PNNL’s 8 key science and technology highlights in 2019

Steve Ashby
Courtesy Andrea Starr, Pacific Northwest National Laboratory

Selecting 2019’s highlights for Pacific Northwest National Laboratory is a bit like choosing just one family photo for the holiday card among the dozens of important events and exciting adventures of the year.

These eight exemplify how researchers at the U.S. Department of Energy lab are advancing scientific discovery and finding solutions to the nation’s toughest problems in energy resiliency and national security.

In the area of scientific discovery, PNNL scientists worked to enhance knowledge and expand understanding of the environment, materials and human health.

Modeling ecological health

Researchers used a new ocean modeling tool to shed light on how the ecology of the Northwest’s Salish Sea might respond to increasing temperatures, rising sea levels and growing nutrient loads.

After successfully predicting the biogeochemical cycles of the Salish Sea, researchers applied the model to answer questions about how this body of water will change as the climate changes.

Developing designer proteins

Inspired by the way proteins can mimic the molecular pattern of ice, PNNL researchers and collaborators engineered new proteins and controlled the way they interact with the surface of mica, assembling designer filaments and honeycomb lattices that may lead to new materials for solar cells and electronic circuits.

Understanding the human brain

Two different studies took a closer look at the brain and diseases such as Alzheimer’s, Parkinson’s and Huntington’s.

The first revealed the structure of a fundamental electrical switch in the brain and showed how it fails in diseased brains.

The second used sensitive mass spectrometers to examine a specific protein that may play a role in Alzheimer’s and similar diseases.

Our efforts to enhance the nation’s energy resiliency are focused on providing the nation with secure and affordable energy.
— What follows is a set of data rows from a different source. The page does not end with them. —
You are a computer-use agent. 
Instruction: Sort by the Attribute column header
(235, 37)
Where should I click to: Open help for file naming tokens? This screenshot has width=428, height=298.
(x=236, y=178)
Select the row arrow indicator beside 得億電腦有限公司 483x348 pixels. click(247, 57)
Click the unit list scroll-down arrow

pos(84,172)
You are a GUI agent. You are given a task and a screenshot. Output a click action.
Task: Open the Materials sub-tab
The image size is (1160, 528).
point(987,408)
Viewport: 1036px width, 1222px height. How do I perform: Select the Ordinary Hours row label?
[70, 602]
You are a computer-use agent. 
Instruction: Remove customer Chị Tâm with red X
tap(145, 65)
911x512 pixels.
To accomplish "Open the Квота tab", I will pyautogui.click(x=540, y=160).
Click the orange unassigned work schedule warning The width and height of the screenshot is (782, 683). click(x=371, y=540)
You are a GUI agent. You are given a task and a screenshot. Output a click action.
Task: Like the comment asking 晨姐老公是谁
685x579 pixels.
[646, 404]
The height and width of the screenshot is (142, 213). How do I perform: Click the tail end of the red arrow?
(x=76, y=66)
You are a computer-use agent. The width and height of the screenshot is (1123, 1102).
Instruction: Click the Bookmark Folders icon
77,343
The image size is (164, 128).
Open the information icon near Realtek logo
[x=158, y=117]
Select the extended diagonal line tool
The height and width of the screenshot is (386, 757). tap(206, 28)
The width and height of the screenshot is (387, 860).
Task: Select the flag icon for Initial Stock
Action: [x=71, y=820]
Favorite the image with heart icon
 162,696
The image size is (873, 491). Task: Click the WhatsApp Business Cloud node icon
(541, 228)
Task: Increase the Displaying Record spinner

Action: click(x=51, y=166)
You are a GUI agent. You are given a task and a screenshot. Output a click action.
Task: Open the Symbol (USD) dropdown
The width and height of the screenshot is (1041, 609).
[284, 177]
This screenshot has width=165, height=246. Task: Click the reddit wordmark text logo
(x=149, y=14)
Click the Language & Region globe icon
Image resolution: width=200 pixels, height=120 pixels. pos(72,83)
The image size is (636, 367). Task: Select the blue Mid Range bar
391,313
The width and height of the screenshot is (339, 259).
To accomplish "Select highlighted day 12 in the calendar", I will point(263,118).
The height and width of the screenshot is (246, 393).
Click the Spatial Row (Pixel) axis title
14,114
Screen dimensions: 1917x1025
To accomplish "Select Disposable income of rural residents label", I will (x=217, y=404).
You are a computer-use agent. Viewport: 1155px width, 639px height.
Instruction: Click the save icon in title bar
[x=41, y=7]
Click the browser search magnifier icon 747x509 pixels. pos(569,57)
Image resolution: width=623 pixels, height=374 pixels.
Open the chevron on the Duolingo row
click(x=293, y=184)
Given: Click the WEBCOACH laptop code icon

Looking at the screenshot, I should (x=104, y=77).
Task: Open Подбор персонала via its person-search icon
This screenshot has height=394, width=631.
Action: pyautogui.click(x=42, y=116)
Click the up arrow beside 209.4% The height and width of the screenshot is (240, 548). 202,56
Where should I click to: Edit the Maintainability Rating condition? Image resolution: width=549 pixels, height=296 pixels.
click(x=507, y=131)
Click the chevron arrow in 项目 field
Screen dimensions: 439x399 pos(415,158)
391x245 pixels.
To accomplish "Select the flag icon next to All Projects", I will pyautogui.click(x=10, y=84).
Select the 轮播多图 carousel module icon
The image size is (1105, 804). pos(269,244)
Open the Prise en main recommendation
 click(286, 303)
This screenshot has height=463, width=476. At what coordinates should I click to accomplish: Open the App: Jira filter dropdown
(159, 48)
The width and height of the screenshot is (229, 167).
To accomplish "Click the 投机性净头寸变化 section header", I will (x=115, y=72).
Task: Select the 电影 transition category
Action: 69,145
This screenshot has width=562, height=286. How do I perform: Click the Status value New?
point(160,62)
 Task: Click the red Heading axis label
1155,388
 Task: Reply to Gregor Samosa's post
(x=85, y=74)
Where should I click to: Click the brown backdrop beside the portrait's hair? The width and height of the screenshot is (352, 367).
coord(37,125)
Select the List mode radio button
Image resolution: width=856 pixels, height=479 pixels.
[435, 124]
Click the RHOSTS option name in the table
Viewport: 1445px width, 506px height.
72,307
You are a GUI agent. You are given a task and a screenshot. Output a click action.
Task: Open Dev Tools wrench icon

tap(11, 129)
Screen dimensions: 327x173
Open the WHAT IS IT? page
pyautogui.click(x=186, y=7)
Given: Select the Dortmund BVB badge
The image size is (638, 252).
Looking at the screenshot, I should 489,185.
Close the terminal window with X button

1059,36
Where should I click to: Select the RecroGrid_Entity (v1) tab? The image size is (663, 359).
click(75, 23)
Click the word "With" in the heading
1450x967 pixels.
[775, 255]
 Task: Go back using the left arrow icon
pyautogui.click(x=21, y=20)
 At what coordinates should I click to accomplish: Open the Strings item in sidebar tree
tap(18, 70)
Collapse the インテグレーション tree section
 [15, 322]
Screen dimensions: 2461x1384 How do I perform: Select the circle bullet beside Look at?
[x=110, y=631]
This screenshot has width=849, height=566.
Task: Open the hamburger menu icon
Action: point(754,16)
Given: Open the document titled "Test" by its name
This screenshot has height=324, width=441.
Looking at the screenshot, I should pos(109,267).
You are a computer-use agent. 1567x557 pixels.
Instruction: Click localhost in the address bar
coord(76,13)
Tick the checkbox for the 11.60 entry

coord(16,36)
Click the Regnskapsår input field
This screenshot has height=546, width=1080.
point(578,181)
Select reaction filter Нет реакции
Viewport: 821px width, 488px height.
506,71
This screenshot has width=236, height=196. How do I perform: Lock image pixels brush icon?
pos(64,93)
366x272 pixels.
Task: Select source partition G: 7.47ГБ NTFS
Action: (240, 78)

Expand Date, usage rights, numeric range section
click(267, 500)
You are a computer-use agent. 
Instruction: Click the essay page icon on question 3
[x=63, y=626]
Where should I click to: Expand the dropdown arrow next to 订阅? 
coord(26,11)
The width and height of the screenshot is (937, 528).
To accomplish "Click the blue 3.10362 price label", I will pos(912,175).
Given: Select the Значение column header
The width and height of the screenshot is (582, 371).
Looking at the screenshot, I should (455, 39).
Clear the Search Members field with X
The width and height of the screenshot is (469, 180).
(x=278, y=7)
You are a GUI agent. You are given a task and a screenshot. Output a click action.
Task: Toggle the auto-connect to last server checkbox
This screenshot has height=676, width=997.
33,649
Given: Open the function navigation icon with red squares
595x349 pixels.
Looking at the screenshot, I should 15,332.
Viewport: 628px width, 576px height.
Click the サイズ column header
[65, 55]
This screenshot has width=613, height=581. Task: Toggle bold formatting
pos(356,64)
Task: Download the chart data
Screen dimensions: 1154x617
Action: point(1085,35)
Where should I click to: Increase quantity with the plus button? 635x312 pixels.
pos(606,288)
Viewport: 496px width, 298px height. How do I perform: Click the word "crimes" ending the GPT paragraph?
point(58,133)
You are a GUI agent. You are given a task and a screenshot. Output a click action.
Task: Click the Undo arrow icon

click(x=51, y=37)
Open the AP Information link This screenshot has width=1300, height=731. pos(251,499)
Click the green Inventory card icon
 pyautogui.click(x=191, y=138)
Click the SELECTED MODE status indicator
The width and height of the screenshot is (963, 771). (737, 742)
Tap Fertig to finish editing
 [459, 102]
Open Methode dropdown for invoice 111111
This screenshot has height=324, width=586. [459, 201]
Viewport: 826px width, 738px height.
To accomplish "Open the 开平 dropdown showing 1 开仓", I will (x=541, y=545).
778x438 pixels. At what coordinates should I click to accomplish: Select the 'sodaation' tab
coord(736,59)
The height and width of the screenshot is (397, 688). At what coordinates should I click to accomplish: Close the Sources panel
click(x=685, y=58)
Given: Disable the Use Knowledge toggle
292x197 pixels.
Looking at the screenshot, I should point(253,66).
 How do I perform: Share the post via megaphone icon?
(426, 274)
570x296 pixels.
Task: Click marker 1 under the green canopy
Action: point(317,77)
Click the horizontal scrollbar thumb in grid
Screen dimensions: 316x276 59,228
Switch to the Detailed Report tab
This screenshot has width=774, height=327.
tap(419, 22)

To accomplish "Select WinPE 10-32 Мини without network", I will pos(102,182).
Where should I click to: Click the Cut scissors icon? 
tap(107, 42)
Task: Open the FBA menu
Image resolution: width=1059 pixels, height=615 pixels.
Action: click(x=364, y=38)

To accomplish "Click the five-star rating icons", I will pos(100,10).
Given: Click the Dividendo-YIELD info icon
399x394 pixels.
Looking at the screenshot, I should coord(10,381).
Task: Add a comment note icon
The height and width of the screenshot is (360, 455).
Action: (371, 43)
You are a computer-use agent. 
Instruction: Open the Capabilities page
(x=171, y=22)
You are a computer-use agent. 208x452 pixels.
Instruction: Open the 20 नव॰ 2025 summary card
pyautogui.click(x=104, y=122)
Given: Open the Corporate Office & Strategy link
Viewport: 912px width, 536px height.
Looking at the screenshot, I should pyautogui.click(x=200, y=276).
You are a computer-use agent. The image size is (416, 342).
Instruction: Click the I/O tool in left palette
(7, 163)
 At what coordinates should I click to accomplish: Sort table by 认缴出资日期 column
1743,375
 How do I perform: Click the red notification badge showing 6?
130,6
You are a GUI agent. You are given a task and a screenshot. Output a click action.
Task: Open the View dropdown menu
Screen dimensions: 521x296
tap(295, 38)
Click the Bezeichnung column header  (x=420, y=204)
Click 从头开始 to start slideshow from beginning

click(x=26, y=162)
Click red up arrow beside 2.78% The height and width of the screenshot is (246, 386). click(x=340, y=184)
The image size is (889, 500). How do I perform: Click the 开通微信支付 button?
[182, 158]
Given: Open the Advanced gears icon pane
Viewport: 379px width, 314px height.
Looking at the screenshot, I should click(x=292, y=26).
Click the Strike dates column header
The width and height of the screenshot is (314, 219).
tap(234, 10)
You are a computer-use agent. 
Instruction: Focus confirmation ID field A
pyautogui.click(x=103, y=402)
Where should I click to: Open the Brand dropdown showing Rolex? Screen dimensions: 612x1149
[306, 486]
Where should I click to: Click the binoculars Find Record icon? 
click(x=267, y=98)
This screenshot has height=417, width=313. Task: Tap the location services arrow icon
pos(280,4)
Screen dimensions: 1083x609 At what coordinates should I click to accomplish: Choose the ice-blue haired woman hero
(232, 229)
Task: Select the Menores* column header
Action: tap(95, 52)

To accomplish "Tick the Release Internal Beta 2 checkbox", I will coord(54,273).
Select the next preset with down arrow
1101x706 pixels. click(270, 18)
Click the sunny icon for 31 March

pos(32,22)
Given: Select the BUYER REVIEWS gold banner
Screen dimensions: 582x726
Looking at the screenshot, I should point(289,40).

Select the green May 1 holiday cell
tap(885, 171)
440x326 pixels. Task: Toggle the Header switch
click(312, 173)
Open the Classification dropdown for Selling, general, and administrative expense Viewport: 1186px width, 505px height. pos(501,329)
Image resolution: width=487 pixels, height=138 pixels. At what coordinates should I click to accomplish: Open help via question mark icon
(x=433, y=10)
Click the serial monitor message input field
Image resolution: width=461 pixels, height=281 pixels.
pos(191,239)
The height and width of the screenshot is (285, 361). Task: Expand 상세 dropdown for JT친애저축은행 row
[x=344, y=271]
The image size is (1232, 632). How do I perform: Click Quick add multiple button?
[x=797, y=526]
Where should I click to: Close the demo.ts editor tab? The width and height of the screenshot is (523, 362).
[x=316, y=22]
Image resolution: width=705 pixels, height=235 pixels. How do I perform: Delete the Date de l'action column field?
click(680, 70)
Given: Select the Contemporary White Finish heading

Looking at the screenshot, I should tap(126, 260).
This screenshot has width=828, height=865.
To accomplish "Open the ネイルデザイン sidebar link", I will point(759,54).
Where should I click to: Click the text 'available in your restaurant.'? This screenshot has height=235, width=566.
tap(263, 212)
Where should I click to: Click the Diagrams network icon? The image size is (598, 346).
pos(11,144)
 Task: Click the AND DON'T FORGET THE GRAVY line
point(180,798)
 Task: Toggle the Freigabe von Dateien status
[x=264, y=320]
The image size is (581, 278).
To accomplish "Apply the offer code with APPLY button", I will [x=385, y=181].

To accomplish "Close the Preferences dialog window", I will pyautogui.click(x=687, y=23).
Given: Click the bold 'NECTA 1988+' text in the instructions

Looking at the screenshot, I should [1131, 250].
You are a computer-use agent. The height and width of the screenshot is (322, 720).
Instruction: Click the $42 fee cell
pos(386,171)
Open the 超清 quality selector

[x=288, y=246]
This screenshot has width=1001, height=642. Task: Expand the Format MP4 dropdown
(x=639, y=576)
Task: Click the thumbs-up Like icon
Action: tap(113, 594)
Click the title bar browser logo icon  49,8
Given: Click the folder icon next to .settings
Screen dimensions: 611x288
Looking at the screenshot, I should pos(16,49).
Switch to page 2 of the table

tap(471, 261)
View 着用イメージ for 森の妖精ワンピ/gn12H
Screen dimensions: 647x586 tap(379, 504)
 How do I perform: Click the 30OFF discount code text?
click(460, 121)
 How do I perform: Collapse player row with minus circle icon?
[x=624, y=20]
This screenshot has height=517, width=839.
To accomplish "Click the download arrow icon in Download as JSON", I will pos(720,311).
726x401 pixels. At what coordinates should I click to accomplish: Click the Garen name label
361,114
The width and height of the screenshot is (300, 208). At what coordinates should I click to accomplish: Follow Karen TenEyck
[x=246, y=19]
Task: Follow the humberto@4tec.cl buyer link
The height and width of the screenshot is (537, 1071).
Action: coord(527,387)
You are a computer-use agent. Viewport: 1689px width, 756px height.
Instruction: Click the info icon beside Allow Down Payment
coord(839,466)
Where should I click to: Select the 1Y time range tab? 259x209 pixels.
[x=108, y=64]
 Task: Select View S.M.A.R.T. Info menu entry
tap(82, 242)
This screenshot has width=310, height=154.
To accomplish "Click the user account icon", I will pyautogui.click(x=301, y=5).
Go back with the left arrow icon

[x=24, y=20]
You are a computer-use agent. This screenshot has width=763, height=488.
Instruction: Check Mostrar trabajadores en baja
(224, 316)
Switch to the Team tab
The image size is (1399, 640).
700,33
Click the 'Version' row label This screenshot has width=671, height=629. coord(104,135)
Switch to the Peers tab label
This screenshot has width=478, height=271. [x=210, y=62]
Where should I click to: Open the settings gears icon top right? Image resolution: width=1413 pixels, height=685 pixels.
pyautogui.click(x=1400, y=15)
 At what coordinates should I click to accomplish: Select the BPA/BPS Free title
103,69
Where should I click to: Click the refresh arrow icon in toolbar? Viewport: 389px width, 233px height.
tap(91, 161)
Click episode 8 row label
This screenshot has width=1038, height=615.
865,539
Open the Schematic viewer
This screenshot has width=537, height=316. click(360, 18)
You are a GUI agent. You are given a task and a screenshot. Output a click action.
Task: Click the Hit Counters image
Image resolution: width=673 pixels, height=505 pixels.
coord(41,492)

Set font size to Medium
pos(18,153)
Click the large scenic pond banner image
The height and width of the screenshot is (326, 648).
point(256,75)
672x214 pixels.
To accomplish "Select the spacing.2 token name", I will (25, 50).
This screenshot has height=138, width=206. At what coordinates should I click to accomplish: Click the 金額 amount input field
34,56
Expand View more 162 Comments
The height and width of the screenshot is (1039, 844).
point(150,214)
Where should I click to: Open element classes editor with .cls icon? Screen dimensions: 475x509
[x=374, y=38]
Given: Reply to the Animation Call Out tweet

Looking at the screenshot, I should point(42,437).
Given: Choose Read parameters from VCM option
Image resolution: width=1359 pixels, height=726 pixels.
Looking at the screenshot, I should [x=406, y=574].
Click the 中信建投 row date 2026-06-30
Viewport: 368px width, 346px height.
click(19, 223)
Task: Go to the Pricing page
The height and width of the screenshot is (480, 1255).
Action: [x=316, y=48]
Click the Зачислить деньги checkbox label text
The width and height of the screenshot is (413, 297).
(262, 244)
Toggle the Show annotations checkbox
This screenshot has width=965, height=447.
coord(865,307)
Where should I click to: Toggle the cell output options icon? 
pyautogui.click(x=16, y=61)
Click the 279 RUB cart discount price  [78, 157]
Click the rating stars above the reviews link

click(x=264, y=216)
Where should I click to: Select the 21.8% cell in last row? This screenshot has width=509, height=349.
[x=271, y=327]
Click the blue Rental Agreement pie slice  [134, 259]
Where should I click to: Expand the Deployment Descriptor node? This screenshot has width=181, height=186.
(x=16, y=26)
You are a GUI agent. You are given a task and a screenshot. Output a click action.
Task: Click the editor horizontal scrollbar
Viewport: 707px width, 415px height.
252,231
Informing infrastructure restoration

Researchers at PNNL developed analytical tools that use satellite-based imagery to quickly assess damage to energy infrastructure.

These tools have been used in more than a dozen natural disasters in the United States in the past two years, including five hurricanes, an earthquake and this spring’s upper Midwest flooding.

Shaping the grid of the future

Along with industry partner National Grid, PNNL developed a sophisticated model of the electricity distribution system on Nantucket Island to guide investments in energy storage.

This study will be used to build a more reliable and flexible electricity system for the island and its population, which swells five-fold during the summer season.

Building better batteries

PNNL scientists concocted a chemical cocktail that yielded an improved electrolyte for use in lithium-ion batteries.

These better batteries will enable electric cars, cell phones and other devices to keep a charge and operate efficiently in extreme temperatures, from minus-40 degrees to greater than 100 degrees Fahrenheit.

PNNL’s national security team delivered technologies to detect threats and keep information and people safe.

Detecting malware

PNNL cyber sleuths have borrowed a page from biology to develop a tool that can identify inherited malware in software.

The tool converts software code into DNA-like structures and then examines it for suspicious similarities to known malware, allowing them to pinpoint evolving threats.

Sensing harmful substances

Our scientists and engineers invented technologies that “sniff” out vapors from illicit drugs, explosives and chemicals associated with the proliferation of nuclear and chemical weapons.

They can detect and identify trace amounts in the air without swiping a physical sample, which is useful in several settings. One invention was licensed to a company to rapidly detect toxic industrial chemicals in the field.

Like any year-end wrap-up, this list is incomplete.

But I hope it gives you a sense of what some of your friends and neighbors at PNNL worked on in the last year and the great things you can expect of us in 2020 and beyond.

Steven Ashby is the director of Pacific Northwest National Laboratory.